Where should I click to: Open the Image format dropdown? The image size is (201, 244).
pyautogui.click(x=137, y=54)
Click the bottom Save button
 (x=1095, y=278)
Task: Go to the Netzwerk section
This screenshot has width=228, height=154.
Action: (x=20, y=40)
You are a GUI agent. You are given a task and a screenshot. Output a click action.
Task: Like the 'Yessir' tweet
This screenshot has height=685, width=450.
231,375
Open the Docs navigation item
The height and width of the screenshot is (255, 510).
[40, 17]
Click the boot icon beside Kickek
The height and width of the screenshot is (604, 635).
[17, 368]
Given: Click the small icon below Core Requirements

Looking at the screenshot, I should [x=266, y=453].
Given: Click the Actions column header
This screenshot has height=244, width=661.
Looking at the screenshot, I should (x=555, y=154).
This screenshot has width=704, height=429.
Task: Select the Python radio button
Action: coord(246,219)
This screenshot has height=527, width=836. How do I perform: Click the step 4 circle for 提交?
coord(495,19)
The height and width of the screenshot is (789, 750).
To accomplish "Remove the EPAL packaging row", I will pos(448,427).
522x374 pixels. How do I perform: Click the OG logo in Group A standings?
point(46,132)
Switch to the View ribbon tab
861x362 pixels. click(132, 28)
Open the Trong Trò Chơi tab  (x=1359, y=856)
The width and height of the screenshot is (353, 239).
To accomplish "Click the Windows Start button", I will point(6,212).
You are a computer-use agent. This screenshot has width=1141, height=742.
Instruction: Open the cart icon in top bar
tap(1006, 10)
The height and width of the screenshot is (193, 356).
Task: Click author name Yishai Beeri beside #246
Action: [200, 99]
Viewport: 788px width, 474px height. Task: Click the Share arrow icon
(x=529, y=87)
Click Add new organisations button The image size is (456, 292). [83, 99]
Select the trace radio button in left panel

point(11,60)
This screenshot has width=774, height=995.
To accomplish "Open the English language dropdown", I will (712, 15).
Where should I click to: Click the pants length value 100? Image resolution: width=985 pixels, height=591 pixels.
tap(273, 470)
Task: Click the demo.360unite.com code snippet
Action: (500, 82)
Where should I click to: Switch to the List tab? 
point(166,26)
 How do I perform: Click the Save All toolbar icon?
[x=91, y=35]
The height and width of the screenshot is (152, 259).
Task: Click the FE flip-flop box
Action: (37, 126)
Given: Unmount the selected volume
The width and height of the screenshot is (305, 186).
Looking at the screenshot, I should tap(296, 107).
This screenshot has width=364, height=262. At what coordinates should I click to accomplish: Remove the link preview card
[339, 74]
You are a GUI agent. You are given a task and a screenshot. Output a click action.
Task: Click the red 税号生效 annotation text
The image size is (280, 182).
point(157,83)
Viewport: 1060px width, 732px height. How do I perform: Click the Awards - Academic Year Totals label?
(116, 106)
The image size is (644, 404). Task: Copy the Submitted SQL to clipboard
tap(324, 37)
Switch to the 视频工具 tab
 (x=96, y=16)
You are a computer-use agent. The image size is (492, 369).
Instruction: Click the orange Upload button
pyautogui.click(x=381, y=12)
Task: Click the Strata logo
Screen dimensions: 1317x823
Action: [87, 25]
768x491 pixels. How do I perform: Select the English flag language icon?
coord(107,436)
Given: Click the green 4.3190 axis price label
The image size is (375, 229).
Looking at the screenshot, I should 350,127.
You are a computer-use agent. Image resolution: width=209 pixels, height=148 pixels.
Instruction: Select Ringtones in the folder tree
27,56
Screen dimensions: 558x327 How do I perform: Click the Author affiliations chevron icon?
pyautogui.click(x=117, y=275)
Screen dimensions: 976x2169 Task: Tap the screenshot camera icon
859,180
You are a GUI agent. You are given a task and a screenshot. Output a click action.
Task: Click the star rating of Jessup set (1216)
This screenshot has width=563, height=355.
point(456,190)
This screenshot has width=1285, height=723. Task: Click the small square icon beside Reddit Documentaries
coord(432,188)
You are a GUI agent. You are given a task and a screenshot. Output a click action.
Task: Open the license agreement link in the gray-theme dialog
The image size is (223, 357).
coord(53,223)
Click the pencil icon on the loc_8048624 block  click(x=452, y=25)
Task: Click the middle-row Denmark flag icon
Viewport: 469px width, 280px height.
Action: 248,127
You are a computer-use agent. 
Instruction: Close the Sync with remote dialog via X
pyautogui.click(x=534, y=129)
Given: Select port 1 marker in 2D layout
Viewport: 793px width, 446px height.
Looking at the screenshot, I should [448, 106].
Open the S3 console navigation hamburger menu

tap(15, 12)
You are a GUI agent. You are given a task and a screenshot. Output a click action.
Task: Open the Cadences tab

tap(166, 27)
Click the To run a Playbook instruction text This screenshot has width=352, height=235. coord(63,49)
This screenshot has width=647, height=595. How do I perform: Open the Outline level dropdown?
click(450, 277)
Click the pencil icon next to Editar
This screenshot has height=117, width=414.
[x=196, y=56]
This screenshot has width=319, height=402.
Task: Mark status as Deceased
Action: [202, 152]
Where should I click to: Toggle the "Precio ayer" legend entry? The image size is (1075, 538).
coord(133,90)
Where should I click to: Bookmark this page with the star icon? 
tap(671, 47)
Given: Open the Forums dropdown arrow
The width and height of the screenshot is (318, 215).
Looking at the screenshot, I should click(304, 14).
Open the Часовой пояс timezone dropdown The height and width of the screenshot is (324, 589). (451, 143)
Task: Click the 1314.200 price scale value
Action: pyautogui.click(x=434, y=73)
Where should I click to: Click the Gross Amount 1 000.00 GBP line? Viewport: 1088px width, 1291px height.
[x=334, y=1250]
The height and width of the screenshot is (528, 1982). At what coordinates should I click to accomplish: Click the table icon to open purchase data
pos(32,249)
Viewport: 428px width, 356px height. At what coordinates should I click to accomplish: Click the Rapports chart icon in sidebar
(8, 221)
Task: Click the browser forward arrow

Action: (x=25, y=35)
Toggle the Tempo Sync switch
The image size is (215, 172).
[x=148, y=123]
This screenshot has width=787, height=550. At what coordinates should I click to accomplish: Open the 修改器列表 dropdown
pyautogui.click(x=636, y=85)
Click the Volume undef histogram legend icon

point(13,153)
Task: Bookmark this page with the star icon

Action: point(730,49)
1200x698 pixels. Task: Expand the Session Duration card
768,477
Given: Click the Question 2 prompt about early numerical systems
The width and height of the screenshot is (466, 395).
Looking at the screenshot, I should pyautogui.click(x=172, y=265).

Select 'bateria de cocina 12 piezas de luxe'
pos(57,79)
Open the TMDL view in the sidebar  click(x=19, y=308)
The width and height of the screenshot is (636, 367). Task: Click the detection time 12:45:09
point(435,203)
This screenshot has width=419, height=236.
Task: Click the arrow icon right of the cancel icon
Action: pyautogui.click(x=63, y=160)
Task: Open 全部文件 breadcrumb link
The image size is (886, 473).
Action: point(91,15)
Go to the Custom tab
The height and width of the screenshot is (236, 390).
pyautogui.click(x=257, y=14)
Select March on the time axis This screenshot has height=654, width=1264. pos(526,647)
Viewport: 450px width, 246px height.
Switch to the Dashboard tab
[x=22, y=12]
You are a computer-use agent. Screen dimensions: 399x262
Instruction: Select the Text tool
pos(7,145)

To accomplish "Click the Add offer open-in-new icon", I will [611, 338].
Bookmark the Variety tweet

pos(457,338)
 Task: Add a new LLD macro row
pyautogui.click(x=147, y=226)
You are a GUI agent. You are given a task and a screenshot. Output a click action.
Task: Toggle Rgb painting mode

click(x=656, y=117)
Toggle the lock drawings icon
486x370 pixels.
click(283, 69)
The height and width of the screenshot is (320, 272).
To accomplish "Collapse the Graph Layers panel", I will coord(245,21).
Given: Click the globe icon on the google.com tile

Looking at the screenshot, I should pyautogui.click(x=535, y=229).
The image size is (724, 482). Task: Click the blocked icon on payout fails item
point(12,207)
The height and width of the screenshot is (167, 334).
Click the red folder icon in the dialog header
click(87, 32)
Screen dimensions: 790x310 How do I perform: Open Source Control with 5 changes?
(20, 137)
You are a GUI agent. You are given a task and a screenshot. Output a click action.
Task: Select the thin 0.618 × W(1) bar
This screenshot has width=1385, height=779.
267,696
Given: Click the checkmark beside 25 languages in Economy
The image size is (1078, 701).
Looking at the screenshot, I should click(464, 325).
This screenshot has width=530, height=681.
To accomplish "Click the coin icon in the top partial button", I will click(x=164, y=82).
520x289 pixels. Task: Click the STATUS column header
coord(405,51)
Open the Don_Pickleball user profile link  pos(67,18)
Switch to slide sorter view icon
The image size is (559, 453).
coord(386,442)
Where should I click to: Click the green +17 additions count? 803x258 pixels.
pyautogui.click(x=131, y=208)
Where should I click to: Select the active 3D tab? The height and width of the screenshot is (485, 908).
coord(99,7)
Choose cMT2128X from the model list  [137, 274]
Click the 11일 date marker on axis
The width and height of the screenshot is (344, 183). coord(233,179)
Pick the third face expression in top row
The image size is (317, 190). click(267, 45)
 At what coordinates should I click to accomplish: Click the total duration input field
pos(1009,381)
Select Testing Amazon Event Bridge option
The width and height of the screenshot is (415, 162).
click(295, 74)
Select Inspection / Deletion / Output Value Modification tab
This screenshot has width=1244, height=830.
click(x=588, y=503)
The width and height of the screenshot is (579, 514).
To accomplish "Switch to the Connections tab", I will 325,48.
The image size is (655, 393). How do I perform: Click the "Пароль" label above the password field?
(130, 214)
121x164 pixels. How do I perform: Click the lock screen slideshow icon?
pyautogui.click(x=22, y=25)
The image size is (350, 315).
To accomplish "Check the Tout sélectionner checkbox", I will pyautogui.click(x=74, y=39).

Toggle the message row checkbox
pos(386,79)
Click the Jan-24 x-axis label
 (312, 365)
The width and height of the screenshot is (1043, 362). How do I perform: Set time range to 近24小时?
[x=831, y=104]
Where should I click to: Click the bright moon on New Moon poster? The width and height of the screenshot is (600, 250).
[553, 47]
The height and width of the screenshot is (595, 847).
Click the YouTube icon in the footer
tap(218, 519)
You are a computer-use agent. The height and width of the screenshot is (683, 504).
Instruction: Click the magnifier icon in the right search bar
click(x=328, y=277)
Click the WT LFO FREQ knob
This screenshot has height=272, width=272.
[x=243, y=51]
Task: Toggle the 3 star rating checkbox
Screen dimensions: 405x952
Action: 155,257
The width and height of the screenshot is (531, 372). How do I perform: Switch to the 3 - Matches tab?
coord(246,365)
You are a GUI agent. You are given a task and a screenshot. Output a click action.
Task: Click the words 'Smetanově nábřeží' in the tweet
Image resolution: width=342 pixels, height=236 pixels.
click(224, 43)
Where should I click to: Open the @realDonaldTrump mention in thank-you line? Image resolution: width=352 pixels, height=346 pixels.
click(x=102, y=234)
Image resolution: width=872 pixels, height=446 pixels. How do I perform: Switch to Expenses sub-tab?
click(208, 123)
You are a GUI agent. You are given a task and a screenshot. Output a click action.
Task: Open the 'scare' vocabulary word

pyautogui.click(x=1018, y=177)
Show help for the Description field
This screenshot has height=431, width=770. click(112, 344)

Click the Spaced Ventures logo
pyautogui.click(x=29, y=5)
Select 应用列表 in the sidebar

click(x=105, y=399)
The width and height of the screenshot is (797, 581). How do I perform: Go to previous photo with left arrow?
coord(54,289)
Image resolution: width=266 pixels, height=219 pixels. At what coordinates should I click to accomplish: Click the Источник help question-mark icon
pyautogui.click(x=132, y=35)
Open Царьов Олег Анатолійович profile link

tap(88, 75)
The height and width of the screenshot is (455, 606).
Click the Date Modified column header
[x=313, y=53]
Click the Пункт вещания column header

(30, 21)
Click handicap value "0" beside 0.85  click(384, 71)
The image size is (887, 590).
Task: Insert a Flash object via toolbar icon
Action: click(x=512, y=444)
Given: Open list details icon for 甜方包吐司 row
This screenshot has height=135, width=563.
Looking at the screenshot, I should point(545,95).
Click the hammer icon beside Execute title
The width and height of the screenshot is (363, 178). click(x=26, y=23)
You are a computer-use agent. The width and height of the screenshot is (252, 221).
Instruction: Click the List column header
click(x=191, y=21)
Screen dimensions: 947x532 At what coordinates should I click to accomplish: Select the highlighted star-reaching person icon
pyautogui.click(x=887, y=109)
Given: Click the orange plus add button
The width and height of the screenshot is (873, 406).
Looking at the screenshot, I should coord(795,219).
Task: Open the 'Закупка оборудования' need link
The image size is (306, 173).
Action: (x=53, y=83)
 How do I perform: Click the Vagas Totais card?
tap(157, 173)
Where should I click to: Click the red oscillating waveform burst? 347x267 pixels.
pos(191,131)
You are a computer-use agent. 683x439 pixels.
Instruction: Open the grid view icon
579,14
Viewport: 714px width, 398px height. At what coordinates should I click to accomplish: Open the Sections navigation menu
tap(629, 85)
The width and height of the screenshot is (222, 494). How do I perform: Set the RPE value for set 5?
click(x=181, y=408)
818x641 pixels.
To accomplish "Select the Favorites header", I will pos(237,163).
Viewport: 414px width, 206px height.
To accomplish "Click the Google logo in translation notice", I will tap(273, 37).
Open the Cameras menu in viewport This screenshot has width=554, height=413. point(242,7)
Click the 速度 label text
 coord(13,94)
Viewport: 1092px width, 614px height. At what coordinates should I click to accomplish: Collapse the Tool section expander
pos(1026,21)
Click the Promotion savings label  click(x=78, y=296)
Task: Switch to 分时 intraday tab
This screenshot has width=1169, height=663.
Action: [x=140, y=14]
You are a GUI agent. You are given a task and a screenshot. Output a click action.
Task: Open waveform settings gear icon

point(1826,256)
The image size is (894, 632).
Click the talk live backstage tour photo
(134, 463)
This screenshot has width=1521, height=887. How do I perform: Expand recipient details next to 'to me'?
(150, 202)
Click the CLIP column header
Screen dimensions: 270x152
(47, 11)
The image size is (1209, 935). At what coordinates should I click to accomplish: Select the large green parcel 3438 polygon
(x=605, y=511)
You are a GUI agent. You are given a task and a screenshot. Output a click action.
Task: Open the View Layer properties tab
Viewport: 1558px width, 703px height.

**Task instructions**
In the listing above, transcribe exactly everything from the line containing "Open the S3 console navigation hamburger menu" down to the line containing "Click the pencil icon next to Editar", including both and nothing more.

**Answer below**
Open the S3 console navigation hamburger menu

tap(15, 12)
You are a GUI agent. You are given a task and a screenshot. Output a click action.
Task: Open the Cadences tab

tap(166, 27)
Click the To run a Playbook instruction text This screenshot has width=352, height=235. coord(63,49)
This screenshot has width=647, height=595. How do I perform: Open the Outline level dropdown?
click(450, 277)
Click the pencil icon next to Editar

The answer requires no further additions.